Question

Solve the given inequality. Write the solution set using interval notation. Graph the solution set.$$|x+\sqrt{2}| \geq 1$$

Answer

**step1** Understanding the problem

The problem asks us to find all values of 'x' that satisfy the inequality $$|x+\sqrt{2}| \geq 1$$. The absolute value symbol, $$|\text{quantity}|$$, represents the distance of that quantity from zero on the number line. So, this inequality means that the distance of $$(x+\sqrt{2})$$ from zero must be greater than or equal to 1.

**step2** Translating the absolute value inequality

When we have an absolute value inequality of the form $$|A| \geq b$$ (where 'b' is a positive number), it means that 'A' must be either greater than or equal to 'b', or 'A' must be less than or equal to '-b'.
In this specific problem, $$A = x+\sqrt{2}$$ and $$b = 1$$.
Therefore, the inequality $$|x+\sqrt{2}| \geq 1$$ can be rewritten as two separate inequalities:
1. $$x+\sqrt{2} \geq 1$$
2. $$x+\sqrt{2} \leq -1$$

**step3** Solving the first inequality

Let's solve the first inequality: $$x+\sqrt{2} \geq 1$$.
To isolate 'x', we subtract $$\sqrt{2}$$ from both sides of the inequality.
$$x+\sqrt{2} - \sqrt{2} \geq 1 - \sqrt{2}$$
$$x \geq 1 - \sqrt{2}$$

**step4** Solving the second inequality

Now, let's solve the second inequality: $$x+\sqrt{2} \leq -1$$.
Similarly, to isolate 'x', we subtract $$\sqrt{2}$$ from both sides of this inequality.
$$x+\sqrt{2} - \sqrt{2} \leq -1 - \sqrt{2}$$
$$x \leq -1 - \sqrt{2}$$

**step5** Combining the solutions

The solution to the original inequality is the set of all 'x' values that satisfy either of the two inequalities derived.
So, the solution is $$x \geq 1 - \sqrt{2}$$ OR $$x \leq -1 - \sqrt{2}$$.
This means 'x' can be any number that is smaller than or equal to $$-1-\sqrt{2}$$ OR any number that is larger than or equal to $$1-\sqrt{2}$$.

**step6** Writing the solution set using interval notation

We express the solution set using interval notation:
The condition $$x \leq -1 - \sqrt{2}$$ represents all numbers from negative infinity up to and including $$-1 - \sqrt{2}$$. In interval notation, this is written as $$(-\infty, -1-\sqrt{2}]$$.
The condition $$x \geq 1 - \sqrt{2}$$ represents all numbers from $$1 - \sqrt{2}$$ up to and including positive infinity. In interval notation, this is written as $$[1-\sqrt{2}, \infty)$$.
Since 'x' can satisfy either of these conditions, we combine the two intervals using the union symbol ($$\cup$$).
The solution set is $$(-\infty, -1-\sqrt{2}] \cup [1-\sqrt{2}, \infty)$$.
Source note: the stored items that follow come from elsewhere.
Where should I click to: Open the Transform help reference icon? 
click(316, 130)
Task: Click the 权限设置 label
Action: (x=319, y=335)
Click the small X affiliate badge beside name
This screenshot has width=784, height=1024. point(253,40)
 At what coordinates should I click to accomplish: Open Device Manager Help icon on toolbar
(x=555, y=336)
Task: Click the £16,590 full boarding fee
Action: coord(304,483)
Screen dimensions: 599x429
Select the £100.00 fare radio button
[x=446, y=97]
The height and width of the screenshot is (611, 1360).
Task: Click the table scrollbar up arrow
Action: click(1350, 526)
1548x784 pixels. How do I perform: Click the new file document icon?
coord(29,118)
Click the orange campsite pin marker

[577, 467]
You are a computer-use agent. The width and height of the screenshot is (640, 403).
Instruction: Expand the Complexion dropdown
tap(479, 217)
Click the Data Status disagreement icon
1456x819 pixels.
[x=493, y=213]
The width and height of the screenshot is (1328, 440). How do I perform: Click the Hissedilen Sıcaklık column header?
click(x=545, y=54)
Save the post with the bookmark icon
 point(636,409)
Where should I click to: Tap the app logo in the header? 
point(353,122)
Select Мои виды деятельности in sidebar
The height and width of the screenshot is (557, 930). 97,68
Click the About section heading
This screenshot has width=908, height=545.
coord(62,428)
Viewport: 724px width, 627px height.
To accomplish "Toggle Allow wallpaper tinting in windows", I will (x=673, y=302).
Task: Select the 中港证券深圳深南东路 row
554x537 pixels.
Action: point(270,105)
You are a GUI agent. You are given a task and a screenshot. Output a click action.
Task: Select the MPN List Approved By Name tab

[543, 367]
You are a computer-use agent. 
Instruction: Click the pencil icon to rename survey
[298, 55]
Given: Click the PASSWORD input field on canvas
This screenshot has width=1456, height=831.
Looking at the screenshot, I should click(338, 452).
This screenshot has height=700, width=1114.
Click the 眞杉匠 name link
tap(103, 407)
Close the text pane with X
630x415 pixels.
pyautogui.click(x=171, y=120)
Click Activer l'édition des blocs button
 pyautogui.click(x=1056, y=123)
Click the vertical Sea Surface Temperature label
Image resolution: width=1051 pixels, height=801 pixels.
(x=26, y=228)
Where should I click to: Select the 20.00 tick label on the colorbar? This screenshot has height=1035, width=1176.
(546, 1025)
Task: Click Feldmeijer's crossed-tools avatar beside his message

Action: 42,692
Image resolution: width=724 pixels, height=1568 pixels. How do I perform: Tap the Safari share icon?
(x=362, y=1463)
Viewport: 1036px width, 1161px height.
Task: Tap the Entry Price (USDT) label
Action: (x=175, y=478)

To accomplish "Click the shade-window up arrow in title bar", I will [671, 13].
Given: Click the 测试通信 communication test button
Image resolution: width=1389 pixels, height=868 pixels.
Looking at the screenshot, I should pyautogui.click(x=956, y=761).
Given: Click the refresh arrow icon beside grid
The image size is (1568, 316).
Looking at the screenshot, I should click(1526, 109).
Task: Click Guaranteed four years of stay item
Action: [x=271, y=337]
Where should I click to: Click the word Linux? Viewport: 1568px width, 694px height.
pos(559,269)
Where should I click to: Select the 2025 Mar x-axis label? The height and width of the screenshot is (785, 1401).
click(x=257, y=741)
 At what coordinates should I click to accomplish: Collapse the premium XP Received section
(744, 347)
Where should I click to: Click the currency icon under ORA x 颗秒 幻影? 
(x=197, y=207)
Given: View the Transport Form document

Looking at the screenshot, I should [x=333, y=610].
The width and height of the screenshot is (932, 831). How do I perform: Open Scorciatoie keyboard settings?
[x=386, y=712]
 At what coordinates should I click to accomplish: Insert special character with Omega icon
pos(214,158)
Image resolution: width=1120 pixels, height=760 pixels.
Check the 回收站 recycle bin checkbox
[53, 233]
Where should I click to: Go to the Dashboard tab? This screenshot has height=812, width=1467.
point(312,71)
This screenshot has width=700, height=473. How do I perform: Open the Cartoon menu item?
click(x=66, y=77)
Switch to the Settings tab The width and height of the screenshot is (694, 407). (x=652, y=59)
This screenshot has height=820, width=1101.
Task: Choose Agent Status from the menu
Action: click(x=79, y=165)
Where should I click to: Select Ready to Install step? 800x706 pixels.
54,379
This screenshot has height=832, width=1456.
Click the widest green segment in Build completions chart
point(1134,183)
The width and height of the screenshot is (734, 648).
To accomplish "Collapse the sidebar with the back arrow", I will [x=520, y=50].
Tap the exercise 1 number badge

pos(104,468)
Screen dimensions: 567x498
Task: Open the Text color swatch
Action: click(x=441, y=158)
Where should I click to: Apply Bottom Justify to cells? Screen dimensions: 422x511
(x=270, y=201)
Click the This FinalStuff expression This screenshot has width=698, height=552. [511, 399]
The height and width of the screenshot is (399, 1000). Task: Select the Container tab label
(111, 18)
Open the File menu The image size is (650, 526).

**step7** Approximating values for graphing

To help visualize and graph the solution, we can approximate the values of $$-1-\sqrt{2}$$ and $$1-\sqrt{2}$$.
The approximate value of $$\sqrt{2}$$ is about $$1.414$$.
Therefore:
$$-1-\sqrt{2} \approx -1 - 1.414 = -2.414$$
$$1-\sqrt{2} \approx 1 - 1.414 = -0.414$$

**step8** Graphing the solution set

To graph the solution set on a number line:
1. Draw a number line and mark the position of $$-1-\sqrt{2}$$ (approximately $$-2.414$$) with a solid closed circle, because the inequality includes this point (less than or equal to).
2. From this solid circle, draw a bold line or shade to the left, extending towards negative infinity, to represent all values of 'x' that are less than or equal to $$-1-\sqrt{2}$$.
3. Mark the position of $$1-\sqrt{2}$$ (approximately $$-0.414$$) with another solid closed circle, because the inequality includes this point (greater than or equal to).
4. From this second solid circle, draw a bold line or shade to the right, extending towards positive infinity, to represent all values of 'x' that are greater than or equal to $$1-\sqrt{2}$$.
The graph will show two distinct shaded regions on the number line.